Pytanie brzmiało: czy Czesi mają trpasliki w ogródkach?
Najwyraźniej ktoś kto pyta, zna trochę ten język, bo trpaslík to skrzat. Duża udała się na spacer i to nie dalej niż 15 minut od domu i zbadała kilka ogródków. W większości ogródków był mały basenik. Czasem łaził kot. Była tabliczka – tu mieszka żółw, wściekły i szybki.
Inna ostrzegała – uwaga jaszczurka. Ktoś z dumą ogłaszał, że tady bydlí morče, czyli że mieszka tu świnka morska.
Skrzaty też są, aczkolwiek był też anioł ludzkiej wielkości. Nie piszę, że naturalnej, bo nie wiem, jaka jest naturalność aniołów.
Na pewno muuu, czyli krowa, jest wielkości małej jałówki.
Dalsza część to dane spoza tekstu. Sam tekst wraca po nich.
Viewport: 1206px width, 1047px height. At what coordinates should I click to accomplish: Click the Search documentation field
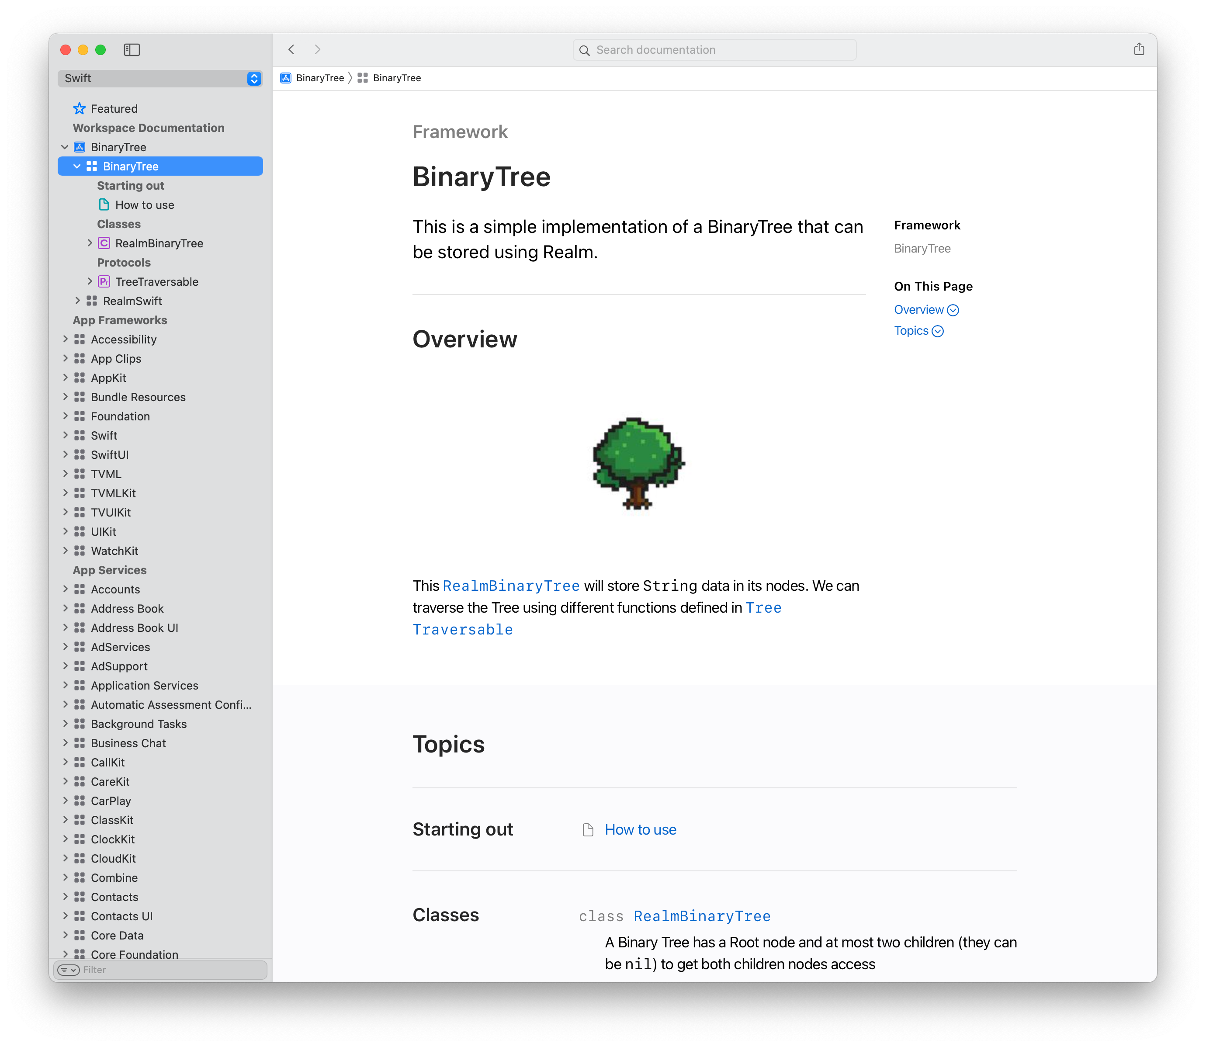pos(714,50)
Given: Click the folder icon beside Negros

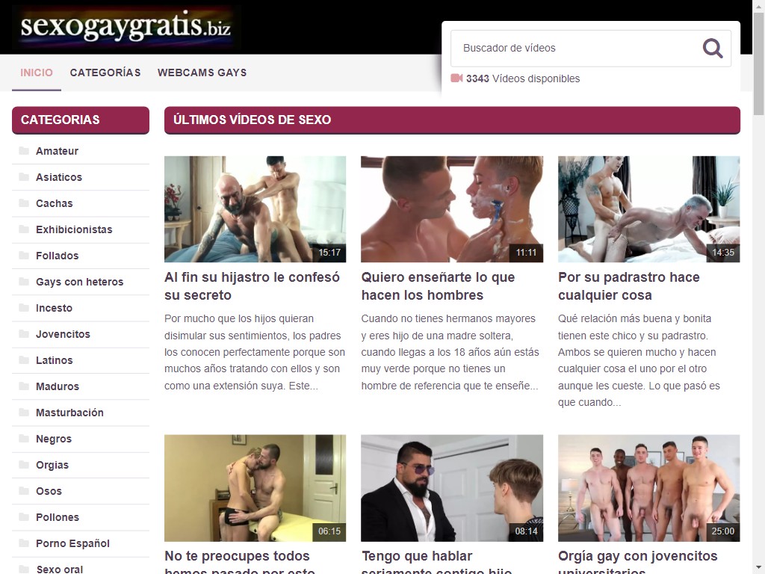Looking at the screenshot, I should coord(24,439).
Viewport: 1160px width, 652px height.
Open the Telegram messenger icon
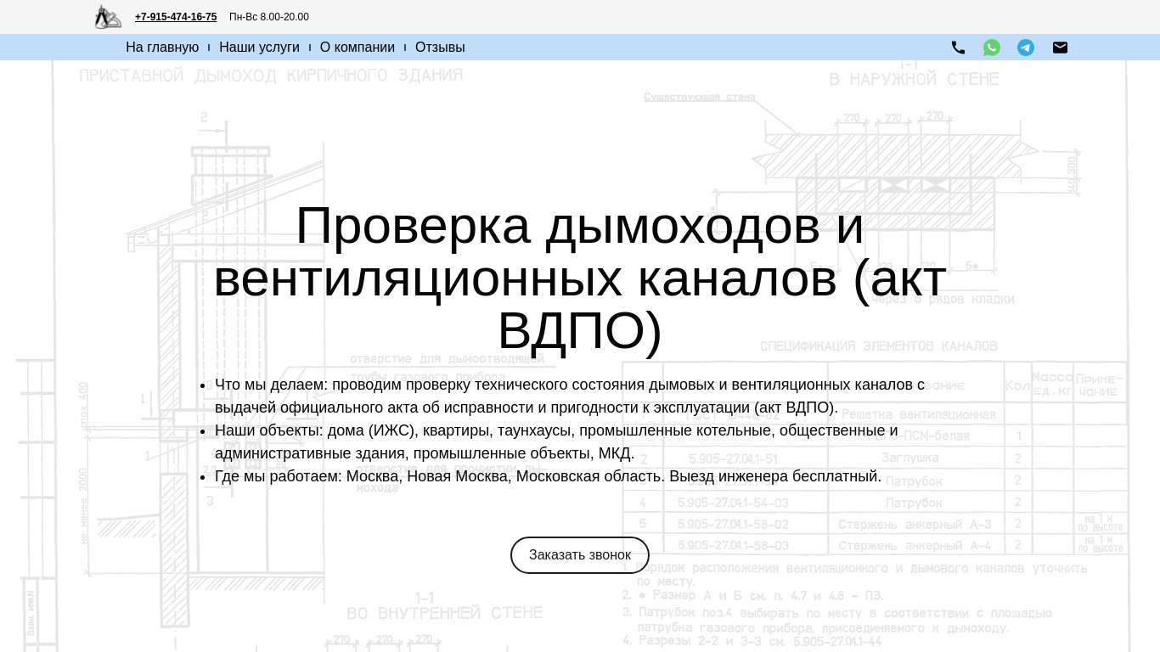click(1026, 48)
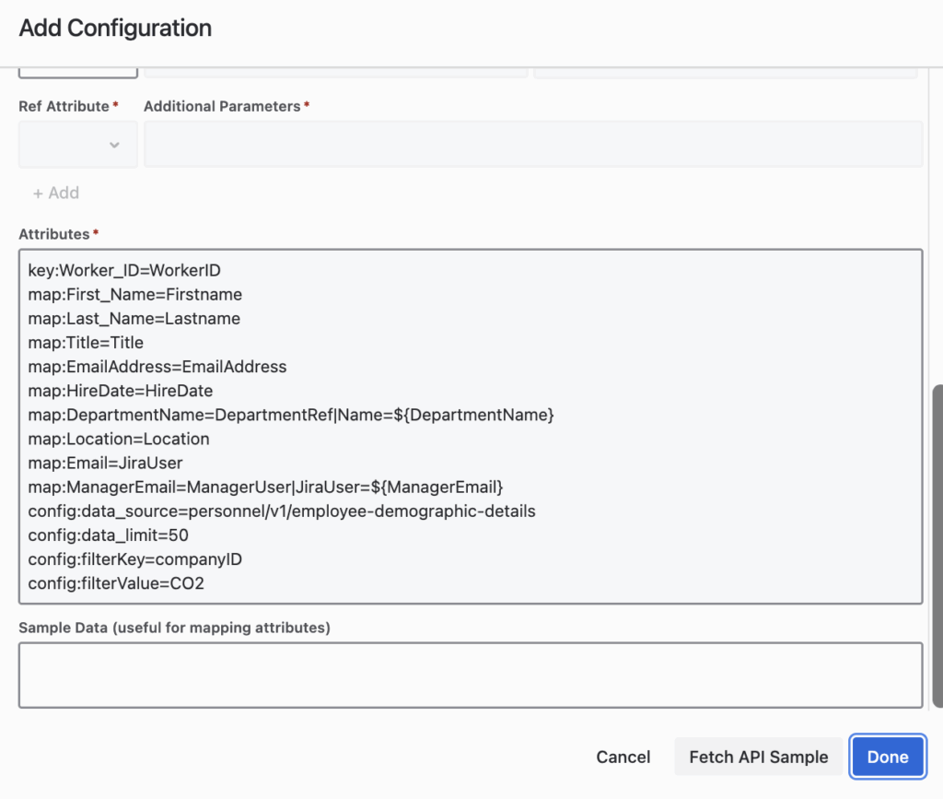Click the dialog's vertical scrollbar thumb
943x799 pixels.
coord(937,546)
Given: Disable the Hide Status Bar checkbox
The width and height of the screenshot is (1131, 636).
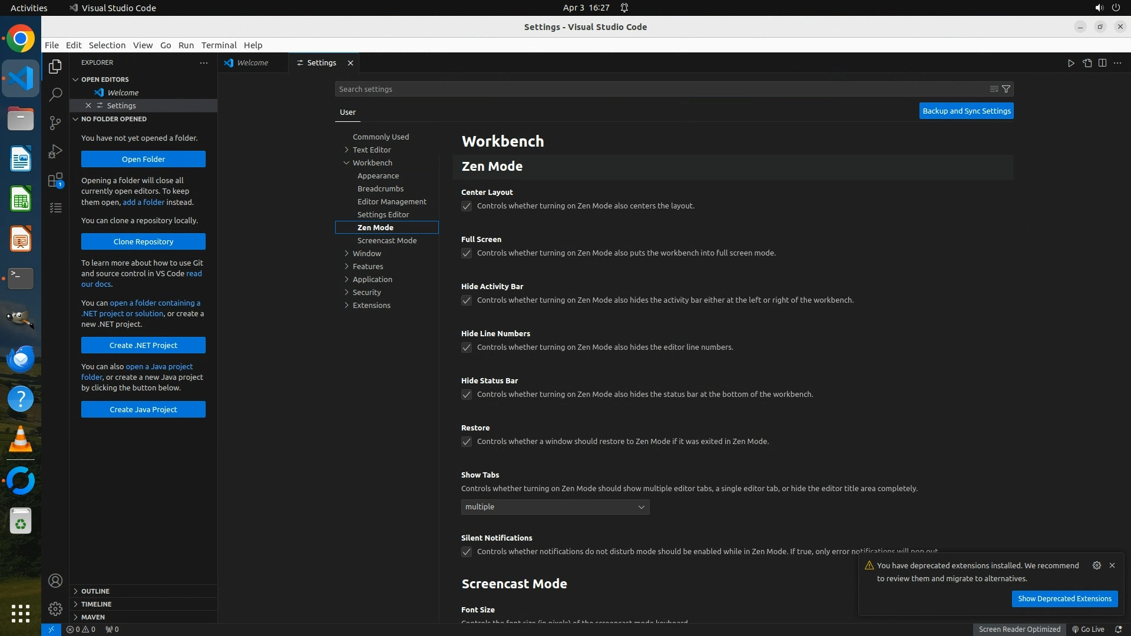Looking at the screenshot, I should pyautogui.click(x=467, y=395).
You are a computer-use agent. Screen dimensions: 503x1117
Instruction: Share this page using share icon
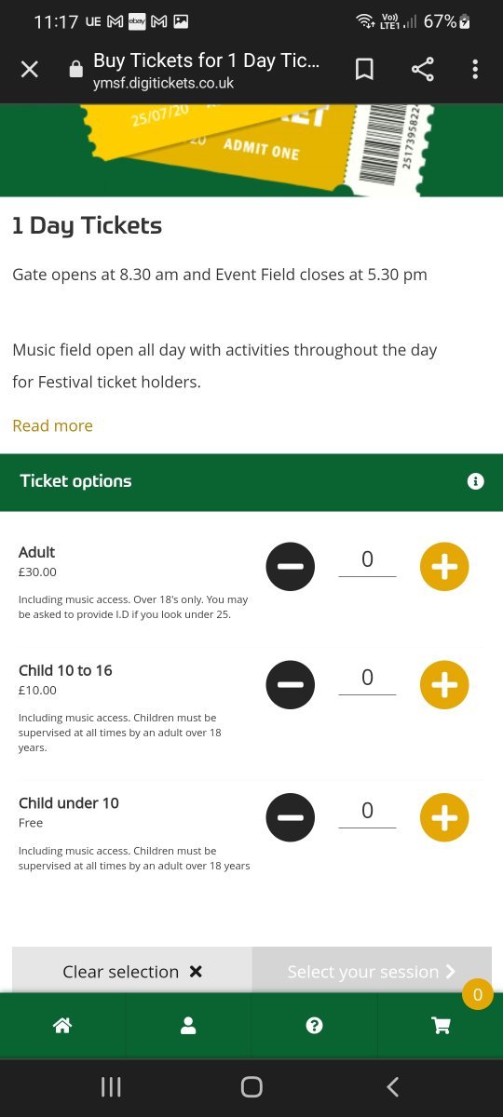[423, 69]
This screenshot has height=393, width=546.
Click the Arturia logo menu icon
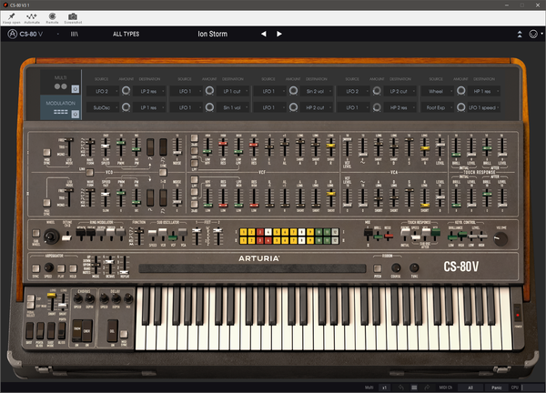(x=13, y=34)
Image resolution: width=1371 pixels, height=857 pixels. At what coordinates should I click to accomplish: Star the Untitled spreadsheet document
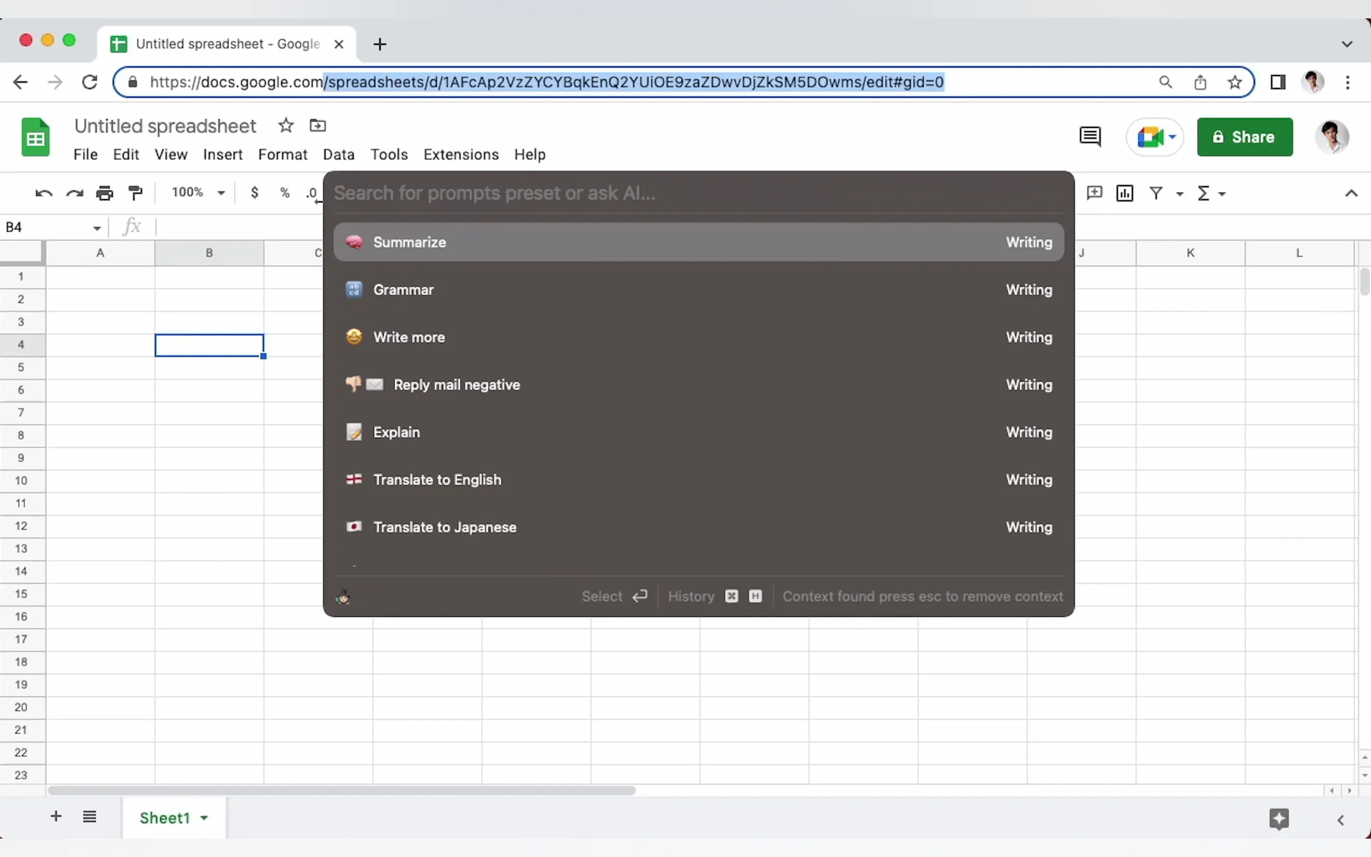click(x=286, y=125)
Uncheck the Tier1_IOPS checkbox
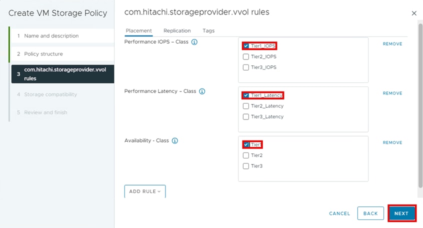The image size is (423, 228). [x=246, y=46]
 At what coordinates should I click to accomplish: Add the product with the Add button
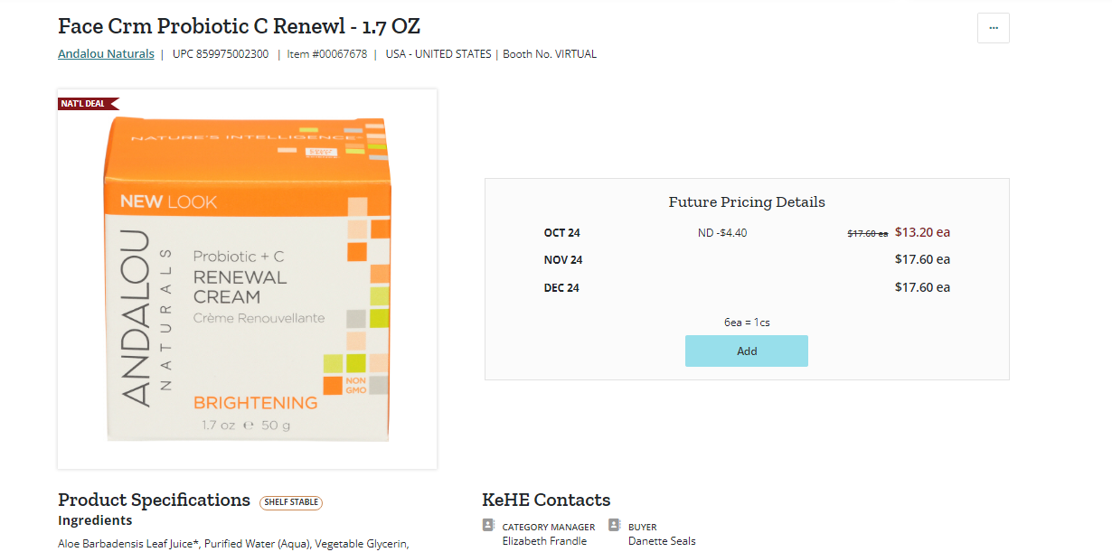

Ale barwniejsza.
Teraz jeszcze się świątecznie pięknie wszystko świeci, ale pokażę Wam szybko, co Duża widziała w dzień.
O, mają prawdziwe holenderskie krowy w ogórdkach! 🙂
Wow bardzo ciekawej obserwacje duża poczyniła! Dzięki
Jeeee to je to
Napiszę po polsku bo klawiatury nie umiem dostosować,a fonetycznie to tak kiepsko
Kocham Czechy ,ale skrzatów nigdy nie widziałam.
Ta krowa jest cudna❤️
Pozdrawiamy Was z pogranicza,a koteczka krówka o imieniu Trpaslik
przesyła mruczanki
Dziękuję,za słowo o Czechach,coraz bardziej są mi bliscy,jacyś radośniejsi niż my?Kiedy myślę Czechy,to jest mi jakoś kolorowo. Dużej,Dużemu i fszystkim kotom życzę,żeby żyło się Wam dobrze,lepiej,najlepiej!